Defer to Contract Signatory to Avoid the Drama
Before doing anything, look in your client file in D-Tools Cloud or D-Tools System Integrator (SI) to see who actually signed the agreement. Even if both person’s names are on the contract, the default is to reference which individual signed it. The names appearing on an account do not equal contractual authority, but the signer is the contracting party. Period. That is your starting point for any decision about codes, access, monitoring instructions or service visits.
That advice carries through even if the person you have been historically dealing with was not the signer. Kirschenbaum notes that the only time you should depart from defaulting to the signatory is if there is a court order at minimum an attorney’s letter instructing you to do so.
In other words, your loyalty under the law runs to the signer, and your historical pattern of dealing matters as a secondary tiebreaker. Verbal claims of authority, emotional appeals, or accusations against the other spouse are not legal instruments.
Politely Do Nothing If Pulled in Both Directions
What about the angry spouse who isn't on the contract but insists you act? Kirschenbaum's recommended posture is restrained and protective.
"The better course may be to do nothing, absent a court order which is unlikely. I haven't seen an alarm company actually dragged into court as a non-party and ordered to do anything,” he notes.
Doing nothing is rarely the instinct of a service-oriented integrator, but in matrimonial disputes, inaction is often the most defensible action.

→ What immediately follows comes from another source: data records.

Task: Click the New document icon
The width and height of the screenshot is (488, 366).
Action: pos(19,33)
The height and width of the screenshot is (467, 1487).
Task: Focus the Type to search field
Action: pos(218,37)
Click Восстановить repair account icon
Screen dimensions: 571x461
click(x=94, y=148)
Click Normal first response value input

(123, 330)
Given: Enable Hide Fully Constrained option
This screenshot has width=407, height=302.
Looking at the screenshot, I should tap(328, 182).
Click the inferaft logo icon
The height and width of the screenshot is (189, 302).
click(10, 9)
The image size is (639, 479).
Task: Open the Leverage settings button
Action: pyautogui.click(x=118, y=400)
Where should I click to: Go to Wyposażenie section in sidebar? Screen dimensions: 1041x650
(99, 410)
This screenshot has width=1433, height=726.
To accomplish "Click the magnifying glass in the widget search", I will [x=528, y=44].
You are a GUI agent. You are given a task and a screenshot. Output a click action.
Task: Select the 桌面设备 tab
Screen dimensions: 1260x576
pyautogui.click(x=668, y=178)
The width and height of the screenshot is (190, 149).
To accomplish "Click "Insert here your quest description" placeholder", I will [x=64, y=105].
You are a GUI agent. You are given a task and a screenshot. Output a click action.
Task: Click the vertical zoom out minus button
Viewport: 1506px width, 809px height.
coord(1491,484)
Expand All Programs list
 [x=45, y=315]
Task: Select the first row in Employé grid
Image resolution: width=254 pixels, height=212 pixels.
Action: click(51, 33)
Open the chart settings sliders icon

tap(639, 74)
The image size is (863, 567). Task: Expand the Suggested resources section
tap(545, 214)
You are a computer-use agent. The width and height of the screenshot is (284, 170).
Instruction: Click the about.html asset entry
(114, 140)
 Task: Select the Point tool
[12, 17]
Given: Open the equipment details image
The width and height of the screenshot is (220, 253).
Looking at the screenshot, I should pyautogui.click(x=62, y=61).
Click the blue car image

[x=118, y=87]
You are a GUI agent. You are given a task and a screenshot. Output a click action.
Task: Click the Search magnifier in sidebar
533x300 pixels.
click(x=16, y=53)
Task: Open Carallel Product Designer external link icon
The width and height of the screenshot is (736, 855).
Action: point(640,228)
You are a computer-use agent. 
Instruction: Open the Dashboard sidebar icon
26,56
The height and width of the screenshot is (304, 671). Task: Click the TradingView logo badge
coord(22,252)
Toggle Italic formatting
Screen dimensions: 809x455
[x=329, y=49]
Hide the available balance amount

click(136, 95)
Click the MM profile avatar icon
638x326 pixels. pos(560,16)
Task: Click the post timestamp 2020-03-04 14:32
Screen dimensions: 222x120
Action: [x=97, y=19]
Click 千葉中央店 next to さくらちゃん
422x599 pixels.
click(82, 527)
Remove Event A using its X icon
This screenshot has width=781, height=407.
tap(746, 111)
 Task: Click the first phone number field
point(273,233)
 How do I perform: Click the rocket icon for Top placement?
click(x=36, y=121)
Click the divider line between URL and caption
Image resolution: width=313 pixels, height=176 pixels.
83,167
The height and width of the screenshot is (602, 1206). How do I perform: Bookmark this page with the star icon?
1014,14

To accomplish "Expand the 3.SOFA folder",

If the non-signing spouse genuinely has rights to the system or property, the matrimonial court is the proper venue to establish them, not your service desk.
If the contract is jointly signed, or if historical dealings are genuinely ambiguous, there are other options.
"Technically you could also seek court intervention, commencing an action seeking declaratory relief, a court order directing your rights under the contract since there is a dispute regarding the contract,” he says.
This is rarely necessary, but it exists as a tool. More commonly, requiring a letter from one spouse's attorney, written consent from the contract signer, or a copy of the divorce decree or temporary order is sufficient to protect your company and proceed with confidence.
Stay Neutral and Document
Customer relationships are the lifeblood of an integration business, and watching a long-time client's marriage dissolve is genuinely uncomfortable. But compliance with your service contract is your benchmark. The integrator's job is performance under the agreement, not refereeing a relationship. Stay neutral, stay documented, and stay out of court.
(Note: This article is for general informational purposes only and does not constitute legal advice.)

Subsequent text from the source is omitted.